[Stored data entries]

::::

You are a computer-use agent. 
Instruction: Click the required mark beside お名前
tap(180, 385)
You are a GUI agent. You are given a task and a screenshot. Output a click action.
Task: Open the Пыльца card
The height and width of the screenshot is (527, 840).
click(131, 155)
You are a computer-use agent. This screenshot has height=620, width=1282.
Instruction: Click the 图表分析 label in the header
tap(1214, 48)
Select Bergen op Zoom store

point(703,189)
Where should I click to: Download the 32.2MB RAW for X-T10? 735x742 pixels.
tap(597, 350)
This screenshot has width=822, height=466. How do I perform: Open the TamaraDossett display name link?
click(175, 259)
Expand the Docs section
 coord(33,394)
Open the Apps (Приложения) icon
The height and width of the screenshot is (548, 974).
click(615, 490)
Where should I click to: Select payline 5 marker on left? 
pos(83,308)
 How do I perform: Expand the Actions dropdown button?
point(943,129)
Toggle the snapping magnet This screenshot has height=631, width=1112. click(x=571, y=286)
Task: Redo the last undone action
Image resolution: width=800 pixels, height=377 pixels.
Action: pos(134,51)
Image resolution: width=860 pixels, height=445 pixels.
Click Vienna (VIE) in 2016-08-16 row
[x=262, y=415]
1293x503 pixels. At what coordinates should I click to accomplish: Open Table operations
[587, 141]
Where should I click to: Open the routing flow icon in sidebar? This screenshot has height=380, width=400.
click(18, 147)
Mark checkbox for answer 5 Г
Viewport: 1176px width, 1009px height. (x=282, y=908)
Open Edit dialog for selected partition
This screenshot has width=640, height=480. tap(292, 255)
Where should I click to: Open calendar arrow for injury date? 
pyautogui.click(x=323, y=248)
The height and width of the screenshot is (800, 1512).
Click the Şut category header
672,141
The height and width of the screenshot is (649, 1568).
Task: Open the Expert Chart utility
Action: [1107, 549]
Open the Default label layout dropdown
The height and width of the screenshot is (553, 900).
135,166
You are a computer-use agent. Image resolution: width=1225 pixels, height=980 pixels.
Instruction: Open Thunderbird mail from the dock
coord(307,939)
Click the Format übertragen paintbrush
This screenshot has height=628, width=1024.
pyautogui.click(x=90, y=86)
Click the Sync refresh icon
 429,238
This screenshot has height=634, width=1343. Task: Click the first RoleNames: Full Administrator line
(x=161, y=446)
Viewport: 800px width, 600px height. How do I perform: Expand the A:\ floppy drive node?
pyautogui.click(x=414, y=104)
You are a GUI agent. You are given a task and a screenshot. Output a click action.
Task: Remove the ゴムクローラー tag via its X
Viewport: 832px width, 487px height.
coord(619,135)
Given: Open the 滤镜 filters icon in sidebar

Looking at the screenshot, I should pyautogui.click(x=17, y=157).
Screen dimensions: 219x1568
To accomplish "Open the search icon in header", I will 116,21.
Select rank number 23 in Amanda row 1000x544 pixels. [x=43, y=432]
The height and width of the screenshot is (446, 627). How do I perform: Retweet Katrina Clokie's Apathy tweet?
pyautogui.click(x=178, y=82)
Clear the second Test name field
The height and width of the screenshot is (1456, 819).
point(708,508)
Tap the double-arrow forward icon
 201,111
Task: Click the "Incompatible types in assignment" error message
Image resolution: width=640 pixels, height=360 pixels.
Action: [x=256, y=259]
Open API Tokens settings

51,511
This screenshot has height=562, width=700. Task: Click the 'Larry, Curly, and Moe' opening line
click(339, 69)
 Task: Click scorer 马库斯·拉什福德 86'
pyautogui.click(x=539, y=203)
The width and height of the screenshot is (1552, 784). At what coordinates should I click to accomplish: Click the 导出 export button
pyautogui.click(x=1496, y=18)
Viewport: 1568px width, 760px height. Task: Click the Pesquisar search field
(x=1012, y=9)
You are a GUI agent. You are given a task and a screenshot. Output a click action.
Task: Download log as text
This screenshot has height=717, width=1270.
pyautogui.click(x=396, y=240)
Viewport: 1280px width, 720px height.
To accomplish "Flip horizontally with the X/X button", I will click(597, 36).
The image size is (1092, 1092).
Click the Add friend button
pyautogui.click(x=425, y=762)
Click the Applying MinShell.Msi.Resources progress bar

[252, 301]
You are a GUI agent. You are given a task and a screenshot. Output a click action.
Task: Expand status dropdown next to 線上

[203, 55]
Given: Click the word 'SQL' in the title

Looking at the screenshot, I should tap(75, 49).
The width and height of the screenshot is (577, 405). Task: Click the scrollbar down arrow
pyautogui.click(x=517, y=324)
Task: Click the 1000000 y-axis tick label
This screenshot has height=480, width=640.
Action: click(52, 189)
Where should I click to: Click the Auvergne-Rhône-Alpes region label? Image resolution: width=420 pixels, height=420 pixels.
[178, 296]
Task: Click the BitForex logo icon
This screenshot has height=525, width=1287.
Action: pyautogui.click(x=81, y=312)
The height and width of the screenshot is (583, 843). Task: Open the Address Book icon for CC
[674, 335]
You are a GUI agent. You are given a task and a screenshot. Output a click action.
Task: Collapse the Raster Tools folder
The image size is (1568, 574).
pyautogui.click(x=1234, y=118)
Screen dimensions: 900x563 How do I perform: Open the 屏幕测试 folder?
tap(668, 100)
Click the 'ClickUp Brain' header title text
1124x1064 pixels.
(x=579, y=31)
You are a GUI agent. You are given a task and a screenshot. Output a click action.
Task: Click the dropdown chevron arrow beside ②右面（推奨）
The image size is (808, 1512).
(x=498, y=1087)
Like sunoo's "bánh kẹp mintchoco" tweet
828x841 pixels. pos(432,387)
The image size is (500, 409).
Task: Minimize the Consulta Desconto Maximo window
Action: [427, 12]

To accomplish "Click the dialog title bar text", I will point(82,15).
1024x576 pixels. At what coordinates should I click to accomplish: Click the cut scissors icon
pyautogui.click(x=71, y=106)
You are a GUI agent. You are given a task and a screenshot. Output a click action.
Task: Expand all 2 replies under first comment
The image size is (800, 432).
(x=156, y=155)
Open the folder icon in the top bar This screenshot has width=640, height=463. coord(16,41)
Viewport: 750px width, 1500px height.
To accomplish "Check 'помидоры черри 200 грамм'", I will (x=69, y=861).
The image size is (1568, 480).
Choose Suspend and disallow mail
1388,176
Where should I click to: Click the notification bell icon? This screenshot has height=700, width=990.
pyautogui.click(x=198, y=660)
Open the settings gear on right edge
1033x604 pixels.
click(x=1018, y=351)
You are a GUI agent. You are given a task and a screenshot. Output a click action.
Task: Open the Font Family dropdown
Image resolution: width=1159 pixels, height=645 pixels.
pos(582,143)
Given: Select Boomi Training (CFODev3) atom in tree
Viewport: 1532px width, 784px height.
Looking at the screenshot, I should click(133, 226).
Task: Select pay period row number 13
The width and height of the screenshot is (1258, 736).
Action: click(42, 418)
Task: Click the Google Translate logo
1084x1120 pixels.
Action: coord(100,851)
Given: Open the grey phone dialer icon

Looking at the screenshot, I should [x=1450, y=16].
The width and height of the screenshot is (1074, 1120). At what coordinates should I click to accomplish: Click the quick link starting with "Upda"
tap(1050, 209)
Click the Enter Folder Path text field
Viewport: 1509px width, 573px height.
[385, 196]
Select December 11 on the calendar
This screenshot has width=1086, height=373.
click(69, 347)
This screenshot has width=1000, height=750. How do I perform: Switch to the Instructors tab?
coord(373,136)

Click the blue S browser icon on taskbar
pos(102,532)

::::

Brief:
Write out all the entries once more, exactly.

Exercise solution:
You are a computer-use agent. 
Instruction: Click the required mark beside お名前
tap(180, 385)
You are a GUI agent. You are given a task and a screenshot. Output a click action.
Task: Open the Пыльца card
The height and width of the screenshot is (527, 840).
click(131, 155)
You are a computer-use agent. This screenshot has height=620, width=1282.
Instruction: Click the 图表分析 label in the header
tap(1214, 48)
Select Bergen op Zoom store

point(703,189)
Where should I click to: Download the 32.2MB RAW for X-T10? 735x742 pixels.
tap(597, 350)
This screenshot has width=822, height=466. How do I perform: Open the TamaraDossett display name link?
click(175, 259)
Expand the Docs section
 coord(33,394)
Open the Apps (Приложения) icon
The height and width of the screenshot is (548, 974).
click(615, 490)
Where should I click to: Select payline 5 marker on left? 
pos(83,308)
 How do I perform: Expand the Actions dropdown button?
point(943,129)
Toggle the snapping magnet This screenshot has height=631, width=1112. click(x=571, y=286)
Task: Redo the last undone action
Image resolution: width=800 pixels, height=377 pixels.
Action: pos(134,51)
Image resolution: width=860 pixels, height=445 pixels.
Click Vienna (VIE) in 2016-08-16 row
[x=262, y=415]
1293x503 pixels. At what coordinates should I click to accomplish: Open Table operations
[587, 141]
Where should I click to: Open the routing flow icon in sidebar? This screenshot has height=380, width=400.
click(18, 147)
Mark checkbox for answer 5 Г
Viewport: 1176px width, 1009px height. (x=282, y=908)
Open Edit dialog for selected partition
This screenshot has width=640, height=480. tap(292, 255)
Where should I click to: Open calendar arrow for injury date? 
pyautogui.click(x=323, y=248)
The height and width of the screenshot is (800, 1512).
Click the Şut category header
672,141
The height and width of the screenshot is (649, 1568).
Task: Open the Expert Chart utility
Action: [1107, 549]
Open the Default label layout dropdown
The height and width of the screenshot is (553, 900).
135,166
You are a computer-use agent. Image resolution: width=1225 pixels, height=980 pixels.
Instruction: Open Thunderbird mail from the dock
coord(307,939)
Click the Format übertragen paintbrush
This screenshot has height=628, width=1024.
pyautogui.click(x=90, y=86)
Click the Sync refresh icon
 429,238
This screenshot has height=634, width=1343. Task: Click the first RoleNames: Full Administrator line
(x=161, y=446)
Viewport: 800px width, 600px height. How do I perform: Expand the A:\ floppy drive node?
pyautogui.click(x=414, y=104)
You are a GUI agent. You are given a task and a screenshot. Output a click action.
Task: Remove the ゴムクローラー tag via its X
Viewport: 832px width, 487px height.
coord(619,135)
Given: Open the 滤镜 filters icon in sidebar

Looking at the screenshot, I should pyautogui.click(x=17, y=157).
Screen dimensions: 219x1568
To accomplish "Open the search icon in header", I will 116,21.
Select rank number 23 in Amanda row 1000x544 pixels. [x=43, y=432]
The height and width of the screenshot is (446, 627). How do I perform: Retweet Katrina Clokie's Apathy tweet?
pyautogui.click(x=178, y=82)
Clear the second Test name field
The height and width of the screenshot is (1456, 819).
point(708,508)
Tap the double-arrow forward icon
 201,111
Task: Click the "Incompatible types in assignment" error message
Image resolution: width=640 pixels, height=360 pixels.
Action: [x=256, y=259]
Open API Tokens settings

51,511
This screenshot has height=562, width=700. Task: Click the 'Larry, Curly, and Moe' opening line
click(339, 69)
 Task: Click scorer 马库斯·拉什福德 86'
pyautogui.click(x=539, y=203)
The width and height of the screenshot is (1552, 784). At what coordinates should I click to accomplish: Click the 导出 export button
pyautogui.click(x=1496, y=18)
Viewport: 1568px width, 760px height. Task: Click the Pesquisar search field
(x=1012, y=9)
You are a GUI agent. You are given a task and a screenshot. Output a click action.
Task: Download log as text
This screenshot has height=717, width=1270.
pyautogui.click(x=396, y=240)
Viewport: 1280px width, 720px height.
To accomplish "Flip horizontally with the X/X button", I will click(597, 36).
The image size is (1092, 1092).
Click the Add friend button
pyautogui.click(x=425, y=762)
Click the Applying MinShell.Msi.Resources progress bar

[252, 301]
You are a GUI agent. You are given a task and a screenshot. Output a click action.
Task: Expand status dropdown next to 線上

[203, 55]
Given: Click the word 'SQL' in the title

Looking at the screenshot, I should tap(75, 49).
The width and height of the screenshot is (577, 405). Task: Click the scrollbar down arrow
pyautogui.click(x=517, y=324)
Task: Click the 1000000 y-axis tick label
This screenshot has height=480, width=640.
Action: click(52, 189)
Where should I click to: Click the Auvergne-Rhône-Alpes region label? Image resolution: width=420 pixels, height=420 pixels.
[178, 296]
Task: Click the BitForex logo icon
This screenshot has height=525, width=1287.
Action: pyautogui.click(x=81, y=312)
The height and width of the screenshot is (583, 843). Task: Open the Address Book icon for CC
[674, 335]
You are a GUI agent. You are given a task and a screenshot. Output a click action.
Task: Collapse the Raster Tools folder
The image size is (1568, 574).
pyautogui.click(x=1234, y=118)
Screen dimensions: 900x563 How do I perform: Open the 屏幕测试 folder?
tap(668, 100)
Click the 'ClickUp Brain' header title text
1124x1064 pixels.
(x=579, y=31)
You are a GUI agent. You are given a task and a screenshot. Output a click action.
Task: Click the dropdown chevron arrow beside ②右面（推奨）
The image size is (808, 1512).
(x=498, y=1087)
Like sunoo's "bánh kẹp mintchoco" tweet
828x841 pixels. pos(432,387)
The image size is (500, 409).
Task: Minimize the Consulta Desconto Maximo window
Action: [427, 12]

To accomplish "Click the dialog title bar text", I will point(82,15).
1024x576 pixels. At what coordinates should I click to accomplish: Click the cut scissors icon
pyautogui.click(x=71, y=106)
You are a GUI agent. You are given a task and a screenshot. Output a click action.
Task: Expand all 2 replies under first comment
The image size is (800, 432).
(x=156, y=155)
Open the folder icon in the top bar This screenshot has width=640, height=463. coord(16,41)
Viewport: 750px width, 1500px height.
To accomplish "Check 'помидоры черри 200 грамм'", I will (x=69, y=861).
The image size is (1568, 480).
Choose Suspend and disallow mail
1388,176
Where should I click to: Click the notification bell icon? This screenshot has height=700, width=990.
pyautogui.click(x=198, y=660)
Open the settings gear on right edge
1033x604 pixels.
click(x=1018, y=351)
You are a GUI agent. You are given a task and a screenshot. Output a click action.
Task: Open the Font Family dropdown
Image resolution: width=1159 pixels, height=645 pixels.
pos(582,143)
Given: Select Boomi Training (CFODev3) atom in tree
Viewport: 1532px width, 784px height.
Looking at the screenshot, I should click(133, 226).
Task: Select pay period row number 13
The width and height of the screenshot is (1258, 736).
Action: click(42, 418)
Task: Click the Google Translate logo
1084x1120 pixels.
Action: coord(100,851)
Given: Open the grey phone dialer icon

Looking at the screenshot, I should [x=1450, y=16].
The width and height of the screenshot is (1074, 1120). At what coordinates should I click to accomplish: Click the quick link starting with "Upda"
tap(1050, 209)
Click the Enter Folder Path text field
Viewport: 1509px width, 573px height.
[385, 196]
Select December 11 on the calendar
This screenshot has width=1086, height=373.
click(69, 347)
This screenshot has width=1000, height=750. How do I perform: Switch to the Instructors tab?
coord(373,136)

Click the blue S browser icon on taskbar
pos(102,532)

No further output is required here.